RE: If tungsten is $300 per MTU6 Sep 2018 09:58
Jaf GIT started his post with “If”, as you know and yes, my response was sarcastic and superfluous. I should have left any nitpicking to your discretion and not just assumed that you would respond to it in your typical and inimitable way.
No, you still don't understand the basic facts of economic life. You don't have to wait until WRES actually sells the product, as you sarcastically write, you do though have to wait until there is at least some signs of production. That is why no-one is yet factoring in any large EBITDA figures and the sp is still 0.41p.
There are many things that I do not understand. Obviously, I do not have to wait for product sales. That was only there for comic effect, but do I really have to wait for “some signs of production” and how would I know what the signs of production are? Do you mean all the plant is installed, commissioned and tested? Just interested. If i have to wait for them, I have to know what they are.
You also have to use the production figures that the company have stated, which is not, as GIT used, 270,000 MTU per year. The company figures show 184,000 for 2019, 181,000 for 2020 and 236,000 for 2021.

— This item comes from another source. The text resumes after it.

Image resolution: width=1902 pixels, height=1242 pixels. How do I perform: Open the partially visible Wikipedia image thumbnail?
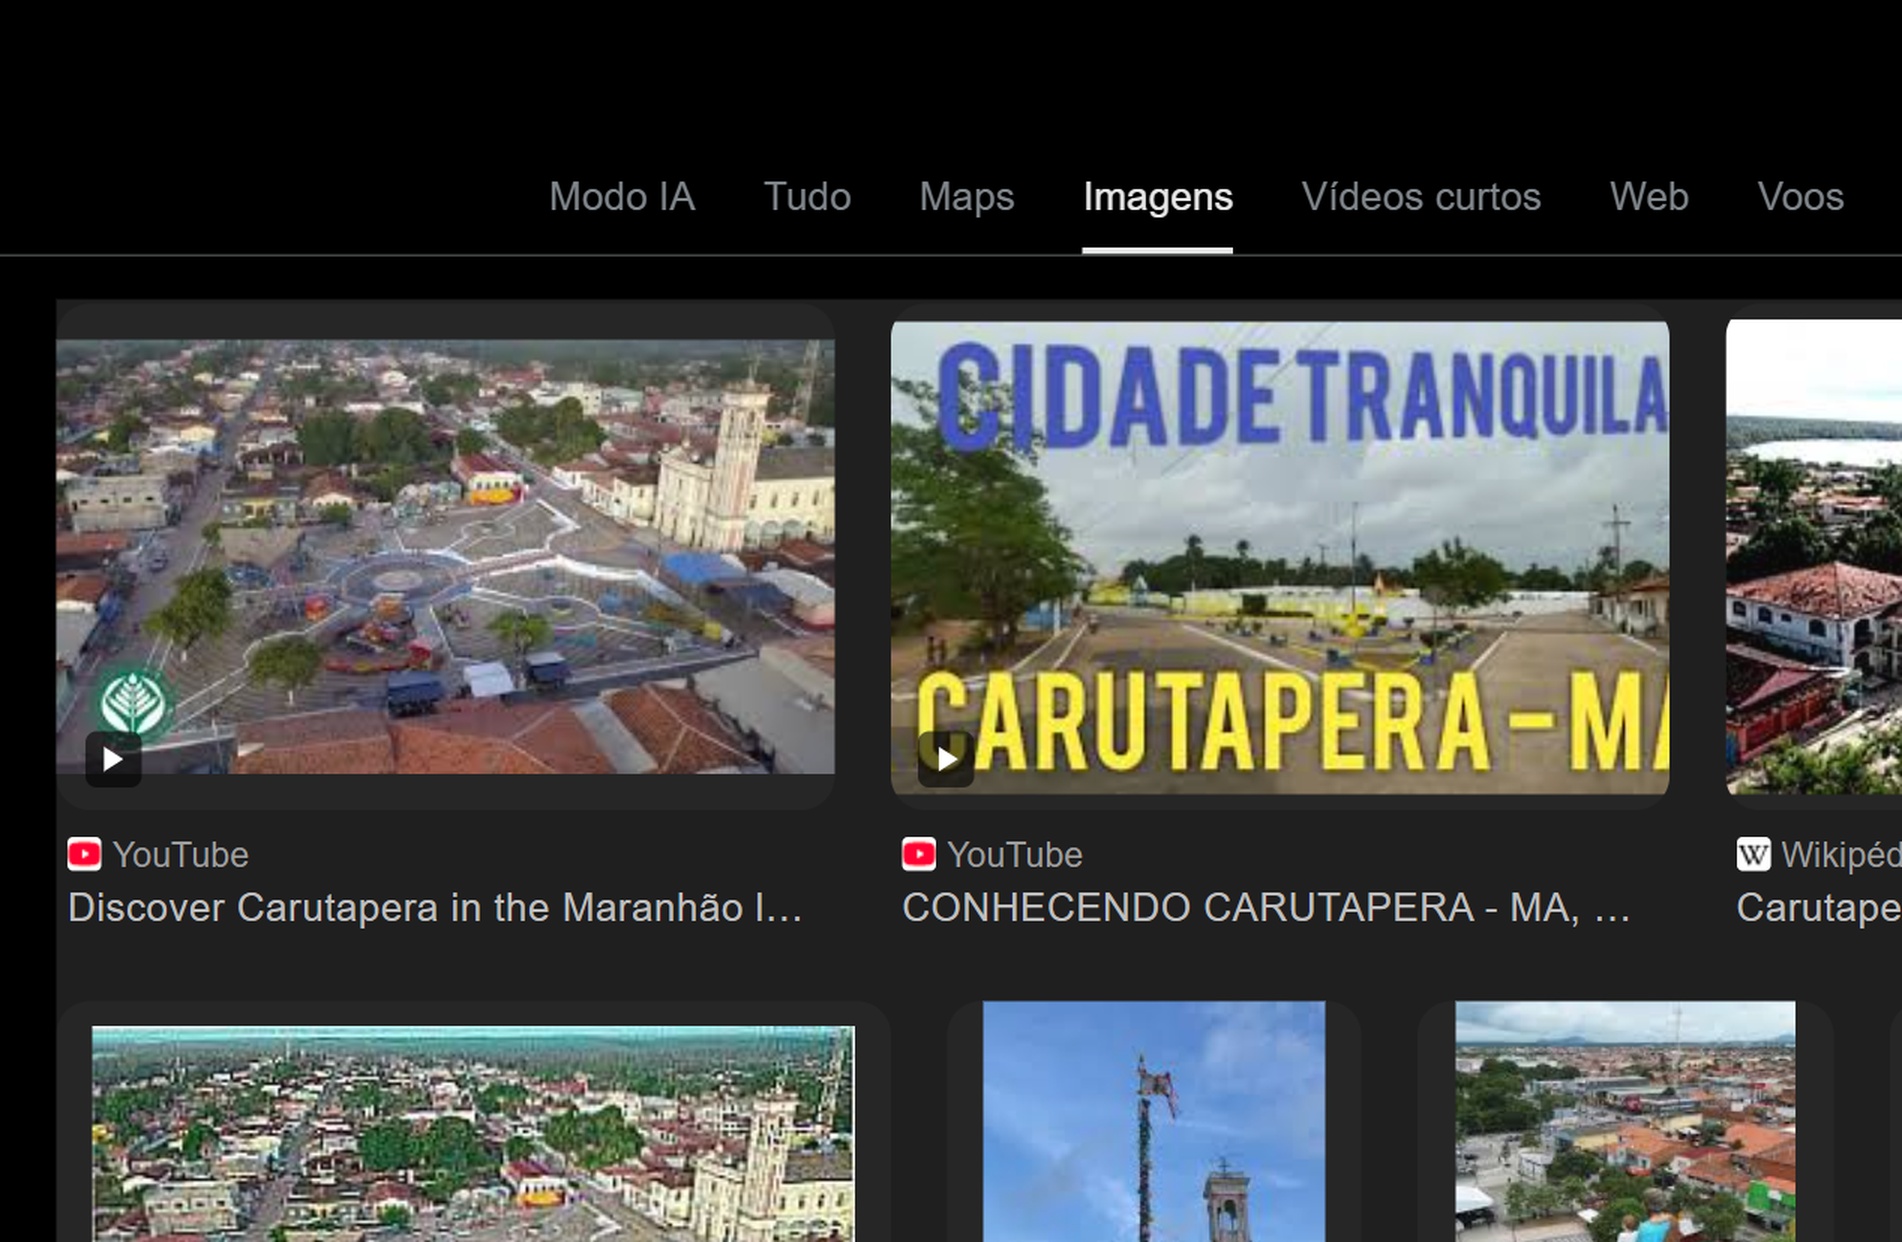1814,556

I also read the presentation. I have been quoting the presentation since it was published and you have been criticising me, often and at regular intervals, for using the ebitda figures therefrom, on the grounds that those were only forecasts! So, now that Mr Masterman has provided an updated estimate of 270,000 in 2019 via his interviews, you choose to rely on the same forecasts that you berated me for using, because it suits your argument.
But of course you know better.
It is not a case of superior knowledge. It is a case of differing opinion. You now choose to accept the figures in the presentation, since you are happy to quote them. I consider this as progress, on your part, even if logically inconsistent with “waiting for signs of production”. No-one can rely on production or revenue until the dirt is processed and sold, as you regularly remind us.
My opinion is simply different from yours, as is my appetite for risk. That much should be evident from our different investment strategies.